Para Allan Gomes, coordenador do CPA e responsável pelo Laboratório, o Amazonas carece cada vez mais de espaços de preservação de memória – oral, audiovisual e preservação de acervos. “Ainda que os equipamentos públicos tentem dar conta do volume de acervos, isso não é suficiente. Então, iniciativas privadas precisam surgir para complementar os esforços do poder público. Nosso projeto, com o TEIA, tem a intenção de, em um primeiro momento, digitalizar o acervo de fitas e mídias audiovisuais do Coletivo Difusão, que registra a programação cultural e as atividades culturais locais do início do século XXI”, enfatiza Gomes sobre a importância desta iniciativa.

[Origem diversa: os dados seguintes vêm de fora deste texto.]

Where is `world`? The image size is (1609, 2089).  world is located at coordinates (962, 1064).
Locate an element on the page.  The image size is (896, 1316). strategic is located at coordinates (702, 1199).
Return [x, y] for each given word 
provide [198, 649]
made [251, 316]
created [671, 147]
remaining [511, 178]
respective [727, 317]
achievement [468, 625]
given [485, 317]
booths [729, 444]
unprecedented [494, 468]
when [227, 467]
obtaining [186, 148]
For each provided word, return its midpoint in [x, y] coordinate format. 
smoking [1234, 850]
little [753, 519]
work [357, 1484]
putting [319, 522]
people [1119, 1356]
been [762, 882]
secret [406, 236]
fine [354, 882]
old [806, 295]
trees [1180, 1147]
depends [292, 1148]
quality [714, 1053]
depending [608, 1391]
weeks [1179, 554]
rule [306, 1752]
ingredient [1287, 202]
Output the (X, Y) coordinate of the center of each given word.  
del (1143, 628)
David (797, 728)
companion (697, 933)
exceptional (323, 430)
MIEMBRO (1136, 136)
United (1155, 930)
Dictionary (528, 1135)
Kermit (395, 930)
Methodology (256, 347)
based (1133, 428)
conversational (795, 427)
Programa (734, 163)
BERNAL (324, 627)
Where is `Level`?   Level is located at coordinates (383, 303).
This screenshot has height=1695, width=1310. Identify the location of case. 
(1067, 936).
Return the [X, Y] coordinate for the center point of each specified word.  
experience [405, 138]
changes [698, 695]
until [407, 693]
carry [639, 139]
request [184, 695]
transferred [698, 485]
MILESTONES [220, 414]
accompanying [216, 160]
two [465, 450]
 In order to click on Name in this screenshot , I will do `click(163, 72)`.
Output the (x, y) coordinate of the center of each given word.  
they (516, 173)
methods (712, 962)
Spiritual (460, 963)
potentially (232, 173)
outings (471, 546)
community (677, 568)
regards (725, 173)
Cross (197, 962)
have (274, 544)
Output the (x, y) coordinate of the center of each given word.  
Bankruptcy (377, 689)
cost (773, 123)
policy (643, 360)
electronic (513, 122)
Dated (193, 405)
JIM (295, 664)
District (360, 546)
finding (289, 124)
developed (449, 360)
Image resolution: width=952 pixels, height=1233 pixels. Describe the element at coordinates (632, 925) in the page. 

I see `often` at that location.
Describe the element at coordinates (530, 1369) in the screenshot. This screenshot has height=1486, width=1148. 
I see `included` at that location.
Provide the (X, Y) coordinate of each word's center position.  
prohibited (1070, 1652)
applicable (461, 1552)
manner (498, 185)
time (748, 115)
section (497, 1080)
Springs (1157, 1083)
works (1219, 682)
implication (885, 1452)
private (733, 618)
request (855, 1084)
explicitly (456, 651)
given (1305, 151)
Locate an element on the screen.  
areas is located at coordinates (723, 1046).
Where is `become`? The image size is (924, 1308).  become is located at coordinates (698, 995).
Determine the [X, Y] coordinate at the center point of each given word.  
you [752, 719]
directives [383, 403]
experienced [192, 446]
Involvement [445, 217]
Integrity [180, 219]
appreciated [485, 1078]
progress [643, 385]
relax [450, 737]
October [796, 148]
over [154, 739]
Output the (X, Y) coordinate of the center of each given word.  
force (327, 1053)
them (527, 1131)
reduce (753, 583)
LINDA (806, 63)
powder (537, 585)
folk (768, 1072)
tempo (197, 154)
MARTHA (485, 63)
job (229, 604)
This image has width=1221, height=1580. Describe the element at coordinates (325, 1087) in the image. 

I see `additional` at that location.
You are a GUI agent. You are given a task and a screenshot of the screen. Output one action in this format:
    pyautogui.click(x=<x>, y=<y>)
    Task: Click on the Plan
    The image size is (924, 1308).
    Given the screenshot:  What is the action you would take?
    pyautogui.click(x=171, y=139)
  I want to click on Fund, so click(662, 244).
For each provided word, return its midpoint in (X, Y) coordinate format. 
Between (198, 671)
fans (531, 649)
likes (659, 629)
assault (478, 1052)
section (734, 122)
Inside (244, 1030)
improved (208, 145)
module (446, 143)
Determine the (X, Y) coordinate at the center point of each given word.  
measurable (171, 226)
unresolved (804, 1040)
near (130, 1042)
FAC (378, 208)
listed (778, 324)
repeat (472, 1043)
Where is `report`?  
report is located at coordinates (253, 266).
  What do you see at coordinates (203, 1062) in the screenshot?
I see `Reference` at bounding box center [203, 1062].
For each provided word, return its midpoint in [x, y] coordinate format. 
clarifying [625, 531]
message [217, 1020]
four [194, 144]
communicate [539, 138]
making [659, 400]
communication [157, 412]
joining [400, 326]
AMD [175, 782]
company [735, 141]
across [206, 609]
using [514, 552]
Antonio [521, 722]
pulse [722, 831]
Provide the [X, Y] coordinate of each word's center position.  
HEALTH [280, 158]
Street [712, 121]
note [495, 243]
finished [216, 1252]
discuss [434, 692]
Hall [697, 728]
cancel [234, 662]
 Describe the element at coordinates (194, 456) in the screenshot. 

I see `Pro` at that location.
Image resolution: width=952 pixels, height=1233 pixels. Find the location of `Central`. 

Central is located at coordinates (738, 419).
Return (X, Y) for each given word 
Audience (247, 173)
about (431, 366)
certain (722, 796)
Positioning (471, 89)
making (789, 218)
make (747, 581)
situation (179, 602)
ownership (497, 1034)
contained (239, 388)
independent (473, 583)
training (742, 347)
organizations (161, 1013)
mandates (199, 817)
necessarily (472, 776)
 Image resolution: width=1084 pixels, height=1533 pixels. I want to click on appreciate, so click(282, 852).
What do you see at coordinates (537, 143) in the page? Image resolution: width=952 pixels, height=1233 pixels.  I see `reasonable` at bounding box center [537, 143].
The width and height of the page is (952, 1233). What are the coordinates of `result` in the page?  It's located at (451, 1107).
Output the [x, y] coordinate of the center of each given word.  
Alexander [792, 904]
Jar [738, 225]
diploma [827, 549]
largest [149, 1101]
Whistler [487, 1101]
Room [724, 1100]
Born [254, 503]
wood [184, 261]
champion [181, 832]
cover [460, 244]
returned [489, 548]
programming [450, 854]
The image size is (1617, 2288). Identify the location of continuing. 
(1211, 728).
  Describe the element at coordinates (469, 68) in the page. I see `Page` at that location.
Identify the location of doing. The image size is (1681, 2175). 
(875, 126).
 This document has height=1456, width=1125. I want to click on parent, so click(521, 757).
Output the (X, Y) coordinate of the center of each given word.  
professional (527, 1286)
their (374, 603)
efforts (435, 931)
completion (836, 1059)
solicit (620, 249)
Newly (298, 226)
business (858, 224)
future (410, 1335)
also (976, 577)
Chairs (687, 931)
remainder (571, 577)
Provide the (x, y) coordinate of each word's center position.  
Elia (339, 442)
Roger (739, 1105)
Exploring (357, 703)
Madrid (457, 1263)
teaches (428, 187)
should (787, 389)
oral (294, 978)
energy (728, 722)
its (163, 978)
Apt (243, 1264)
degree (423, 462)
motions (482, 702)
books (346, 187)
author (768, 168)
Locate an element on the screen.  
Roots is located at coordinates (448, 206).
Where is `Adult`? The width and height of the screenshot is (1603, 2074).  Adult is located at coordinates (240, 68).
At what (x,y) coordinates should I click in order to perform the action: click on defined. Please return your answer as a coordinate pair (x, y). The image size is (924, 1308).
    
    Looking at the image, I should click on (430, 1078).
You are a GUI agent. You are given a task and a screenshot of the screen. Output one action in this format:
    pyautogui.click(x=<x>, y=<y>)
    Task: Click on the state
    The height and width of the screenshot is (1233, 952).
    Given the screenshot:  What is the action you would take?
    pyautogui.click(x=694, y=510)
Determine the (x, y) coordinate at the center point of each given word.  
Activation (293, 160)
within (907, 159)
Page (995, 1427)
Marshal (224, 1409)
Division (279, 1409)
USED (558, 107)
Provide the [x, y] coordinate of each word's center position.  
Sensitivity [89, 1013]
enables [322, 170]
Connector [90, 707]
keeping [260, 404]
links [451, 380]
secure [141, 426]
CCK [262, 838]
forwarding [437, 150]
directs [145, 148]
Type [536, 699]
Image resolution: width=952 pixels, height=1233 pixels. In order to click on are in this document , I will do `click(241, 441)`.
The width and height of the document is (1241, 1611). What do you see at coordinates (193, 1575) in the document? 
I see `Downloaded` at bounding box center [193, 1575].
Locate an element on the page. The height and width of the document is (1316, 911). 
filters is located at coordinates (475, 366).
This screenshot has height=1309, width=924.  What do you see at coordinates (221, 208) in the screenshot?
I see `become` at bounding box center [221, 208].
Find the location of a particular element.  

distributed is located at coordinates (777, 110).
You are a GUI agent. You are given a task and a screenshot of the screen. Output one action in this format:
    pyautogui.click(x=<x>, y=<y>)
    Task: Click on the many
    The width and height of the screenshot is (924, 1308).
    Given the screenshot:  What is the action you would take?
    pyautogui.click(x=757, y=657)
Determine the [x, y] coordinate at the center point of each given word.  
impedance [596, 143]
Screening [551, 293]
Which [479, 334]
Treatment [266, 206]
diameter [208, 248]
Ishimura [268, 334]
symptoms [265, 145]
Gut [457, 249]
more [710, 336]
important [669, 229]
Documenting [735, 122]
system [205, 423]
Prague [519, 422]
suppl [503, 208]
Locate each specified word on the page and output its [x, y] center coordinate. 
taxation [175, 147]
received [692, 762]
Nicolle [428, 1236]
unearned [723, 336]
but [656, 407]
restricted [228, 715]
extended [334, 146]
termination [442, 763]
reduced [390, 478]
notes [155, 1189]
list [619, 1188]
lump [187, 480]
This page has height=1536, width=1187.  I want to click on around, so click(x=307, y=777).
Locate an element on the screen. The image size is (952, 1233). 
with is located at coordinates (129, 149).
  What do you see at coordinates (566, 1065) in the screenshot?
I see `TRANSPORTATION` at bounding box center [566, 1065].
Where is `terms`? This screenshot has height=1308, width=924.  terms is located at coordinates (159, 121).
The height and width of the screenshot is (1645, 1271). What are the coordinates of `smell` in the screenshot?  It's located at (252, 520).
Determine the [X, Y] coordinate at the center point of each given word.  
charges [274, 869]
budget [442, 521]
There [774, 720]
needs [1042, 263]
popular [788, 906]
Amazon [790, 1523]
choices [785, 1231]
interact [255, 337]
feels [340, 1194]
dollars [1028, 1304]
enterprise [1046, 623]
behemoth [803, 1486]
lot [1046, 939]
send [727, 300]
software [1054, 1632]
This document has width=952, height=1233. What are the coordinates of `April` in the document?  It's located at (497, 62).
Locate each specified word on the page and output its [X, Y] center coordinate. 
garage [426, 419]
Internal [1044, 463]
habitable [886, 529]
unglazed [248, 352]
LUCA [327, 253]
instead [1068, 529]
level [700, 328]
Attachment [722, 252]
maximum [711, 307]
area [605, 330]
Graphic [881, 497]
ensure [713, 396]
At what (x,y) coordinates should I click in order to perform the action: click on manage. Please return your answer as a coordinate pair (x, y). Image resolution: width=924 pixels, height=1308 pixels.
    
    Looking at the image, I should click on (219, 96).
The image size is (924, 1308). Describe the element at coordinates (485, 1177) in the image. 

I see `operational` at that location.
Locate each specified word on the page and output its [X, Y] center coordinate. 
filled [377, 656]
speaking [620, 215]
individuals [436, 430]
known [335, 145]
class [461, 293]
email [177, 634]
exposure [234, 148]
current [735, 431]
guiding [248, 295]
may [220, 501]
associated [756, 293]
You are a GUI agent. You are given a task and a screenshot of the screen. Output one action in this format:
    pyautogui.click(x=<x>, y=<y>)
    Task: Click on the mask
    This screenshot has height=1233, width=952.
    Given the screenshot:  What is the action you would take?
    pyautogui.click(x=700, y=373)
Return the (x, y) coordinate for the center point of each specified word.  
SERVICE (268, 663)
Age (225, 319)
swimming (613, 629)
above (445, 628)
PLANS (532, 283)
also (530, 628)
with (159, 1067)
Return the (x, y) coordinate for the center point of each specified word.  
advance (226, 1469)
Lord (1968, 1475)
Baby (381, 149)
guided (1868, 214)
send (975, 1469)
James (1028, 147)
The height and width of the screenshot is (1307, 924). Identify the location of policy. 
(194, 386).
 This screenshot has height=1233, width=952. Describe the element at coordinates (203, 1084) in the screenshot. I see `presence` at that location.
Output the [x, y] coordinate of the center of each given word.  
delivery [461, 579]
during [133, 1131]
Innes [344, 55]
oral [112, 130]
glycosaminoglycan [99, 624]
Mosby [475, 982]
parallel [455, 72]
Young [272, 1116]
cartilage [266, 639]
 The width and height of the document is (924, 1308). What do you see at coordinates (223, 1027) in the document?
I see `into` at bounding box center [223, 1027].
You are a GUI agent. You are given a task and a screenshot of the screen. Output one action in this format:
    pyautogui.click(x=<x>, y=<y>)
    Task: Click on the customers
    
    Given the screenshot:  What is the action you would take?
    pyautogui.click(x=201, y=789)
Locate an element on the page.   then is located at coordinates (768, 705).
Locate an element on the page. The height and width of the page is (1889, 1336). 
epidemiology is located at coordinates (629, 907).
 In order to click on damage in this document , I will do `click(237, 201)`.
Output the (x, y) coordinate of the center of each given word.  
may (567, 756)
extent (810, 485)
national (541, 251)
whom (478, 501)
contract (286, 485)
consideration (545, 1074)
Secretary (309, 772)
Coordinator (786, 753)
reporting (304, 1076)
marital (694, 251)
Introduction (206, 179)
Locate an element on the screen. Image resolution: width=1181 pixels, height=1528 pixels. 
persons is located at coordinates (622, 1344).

O Laboratório destaca que a preservação da história cultural do Amazonas é uma questão que transcende o simples armazenamento, sendo uma obrigação não exclusiva das instituições públicas, uma vez que a sociedade tem papel fundamental na manutenção da memória.
Sobre o Laboratório
O TEIA – Laboratório de Memória Audiovisual do Amazonas é uma iniciativa multidisciplinar e multissetorial dedicada a compreender e preservar o patrimônio cultural do Amazonas por meio de ferramentas audiovisuais. Fundamentado na premissa de que a memória é um bem coletivo, o projeto utiliza o audiovisual como uma ferramenta para captação, registro e arquivo histórico, além de promover a participação democrática na definição da identidade cultural amazônica. Suas principais áreas de atuação incluem a preservação de acervos, a gravação de entrevistas e a promoção de intercâmbio entre artistas e pesquisadores, garantindo assim a continuidade e a valorização da produção cultural colaborativa.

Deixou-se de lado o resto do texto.